Last Sunday, close to high noon, I was lining up to order food at McDonald’s Greenhills when a customer came barging back to the counter to complain. He was holding up his Quarter Pounder order and telling the counter staff that the kitchen had given him the smaller patty used for regular burgers.
He was clearly furious at the staff, though he remained apologetic to the people waiting in line.
The counter staff examined the burger, and from where I was standing; there was just one person ahead of me in my queue; the complaint looked valid. The patty was visibly small. It did not look like the Quarter Pounder he had ordered. After a few minutes, the issue was corrected, and he was given the right patty for his sandwich.

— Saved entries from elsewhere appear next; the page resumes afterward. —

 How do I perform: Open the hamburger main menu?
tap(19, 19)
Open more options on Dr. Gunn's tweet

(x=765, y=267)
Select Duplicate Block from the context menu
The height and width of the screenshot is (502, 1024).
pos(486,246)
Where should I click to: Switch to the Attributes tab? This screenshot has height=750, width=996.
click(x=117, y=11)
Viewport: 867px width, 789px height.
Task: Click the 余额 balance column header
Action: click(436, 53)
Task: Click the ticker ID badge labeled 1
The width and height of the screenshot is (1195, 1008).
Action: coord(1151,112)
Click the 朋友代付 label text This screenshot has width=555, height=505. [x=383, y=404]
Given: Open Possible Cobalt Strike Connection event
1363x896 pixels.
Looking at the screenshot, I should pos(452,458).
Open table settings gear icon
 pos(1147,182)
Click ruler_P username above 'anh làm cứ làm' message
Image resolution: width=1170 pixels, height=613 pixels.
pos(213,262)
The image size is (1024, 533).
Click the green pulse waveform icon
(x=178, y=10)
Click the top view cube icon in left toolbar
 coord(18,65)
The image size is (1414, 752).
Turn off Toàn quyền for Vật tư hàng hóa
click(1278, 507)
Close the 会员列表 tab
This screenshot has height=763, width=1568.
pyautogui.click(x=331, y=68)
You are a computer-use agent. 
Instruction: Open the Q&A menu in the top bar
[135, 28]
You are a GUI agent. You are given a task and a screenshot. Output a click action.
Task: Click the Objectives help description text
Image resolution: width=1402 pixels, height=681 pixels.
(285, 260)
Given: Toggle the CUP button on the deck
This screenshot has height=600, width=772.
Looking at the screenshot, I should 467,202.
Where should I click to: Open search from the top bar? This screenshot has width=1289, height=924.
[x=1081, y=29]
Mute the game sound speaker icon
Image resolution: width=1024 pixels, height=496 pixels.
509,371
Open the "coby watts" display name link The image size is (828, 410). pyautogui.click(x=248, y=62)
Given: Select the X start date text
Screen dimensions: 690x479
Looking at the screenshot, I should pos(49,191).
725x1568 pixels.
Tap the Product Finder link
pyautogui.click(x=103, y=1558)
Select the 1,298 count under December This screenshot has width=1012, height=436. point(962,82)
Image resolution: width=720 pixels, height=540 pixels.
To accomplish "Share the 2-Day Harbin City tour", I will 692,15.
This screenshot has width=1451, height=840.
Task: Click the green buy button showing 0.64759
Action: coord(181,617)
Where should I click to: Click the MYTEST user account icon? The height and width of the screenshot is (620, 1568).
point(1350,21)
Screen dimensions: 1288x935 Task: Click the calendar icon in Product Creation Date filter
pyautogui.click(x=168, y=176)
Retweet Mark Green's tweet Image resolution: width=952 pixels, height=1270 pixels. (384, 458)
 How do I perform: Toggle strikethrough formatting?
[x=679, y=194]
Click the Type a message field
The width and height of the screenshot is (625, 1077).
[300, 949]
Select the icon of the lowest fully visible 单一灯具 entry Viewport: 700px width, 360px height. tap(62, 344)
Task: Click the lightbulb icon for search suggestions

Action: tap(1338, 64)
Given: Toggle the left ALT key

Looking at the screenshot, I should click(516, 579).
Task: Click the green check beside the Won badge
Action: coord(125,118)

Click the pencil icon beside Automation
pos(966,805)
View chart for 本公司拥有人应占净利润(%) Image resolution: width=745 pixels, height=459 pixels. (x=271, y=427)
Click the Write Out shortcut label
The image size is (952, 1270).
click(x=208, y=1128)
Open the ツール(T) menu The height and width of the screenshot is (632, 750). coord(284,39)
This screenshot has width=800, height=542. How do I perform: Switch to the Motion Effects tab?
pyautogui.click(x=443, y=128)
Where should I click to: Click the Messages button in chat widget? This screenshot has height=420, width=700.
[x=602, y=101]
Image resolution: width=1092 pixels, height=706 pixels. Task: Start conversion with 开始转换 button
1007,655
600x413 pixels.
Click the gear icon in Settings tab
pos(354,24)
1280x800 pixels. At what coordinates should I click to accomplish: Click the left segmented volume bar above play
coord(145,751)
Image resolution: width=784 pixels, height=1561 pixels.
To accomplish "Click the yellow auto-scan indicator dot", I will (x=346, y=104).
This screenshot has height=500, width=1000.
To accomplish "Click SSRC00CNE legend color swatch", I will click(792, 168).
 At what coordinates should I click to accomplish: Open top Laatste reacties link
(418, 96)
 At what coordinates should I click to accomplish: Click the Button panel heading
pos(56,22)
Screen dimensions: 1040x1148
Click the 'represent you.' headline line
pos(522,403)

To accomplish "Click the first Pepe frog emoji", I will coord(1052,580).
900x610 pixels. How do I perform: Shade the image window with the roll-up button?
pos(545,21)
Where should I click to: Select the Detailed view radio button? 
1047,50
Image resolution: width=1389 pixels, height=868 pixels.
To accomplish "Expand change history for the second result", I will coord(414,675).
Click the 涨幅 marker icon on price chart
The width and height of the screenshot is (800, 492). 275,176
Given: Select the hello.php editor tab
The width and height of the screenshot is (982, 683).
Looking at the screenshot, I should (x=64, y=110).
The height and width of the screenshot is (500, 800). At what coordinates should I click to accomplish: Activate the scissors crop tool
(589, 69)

As it happened, I was planning to order a Quarter Pounder myself. So after giving my order, I added a small reminder to the cashier: “Please make sure your kitchen people give me the right patty for my burger.”
The staff chuckled and replied, “Yes, sir!”
When my order arrived, I watched as they assembled it on the countertop. I noticed that the person who took my order made sure that I was getting the correct beef patty. Kudos to him! And from where I was standing, I could see that the kitchen got it right.
That made me wonder: was the earlier mistake really just a mistake?
How does someone miss the patty size when the order is right there before assembly? How does the staff correctly pick the box labeled “Quarter Pounder,” place the sandwich inside it, and still fail to notice that the burger itself has the wrong patty?
Maybe it was carelessness. Maybe it was a lapse during a busy lunch hour. But from a customer’s point of view, it is hard not to wonder how such an obvious mismatch made it all the way to the counter.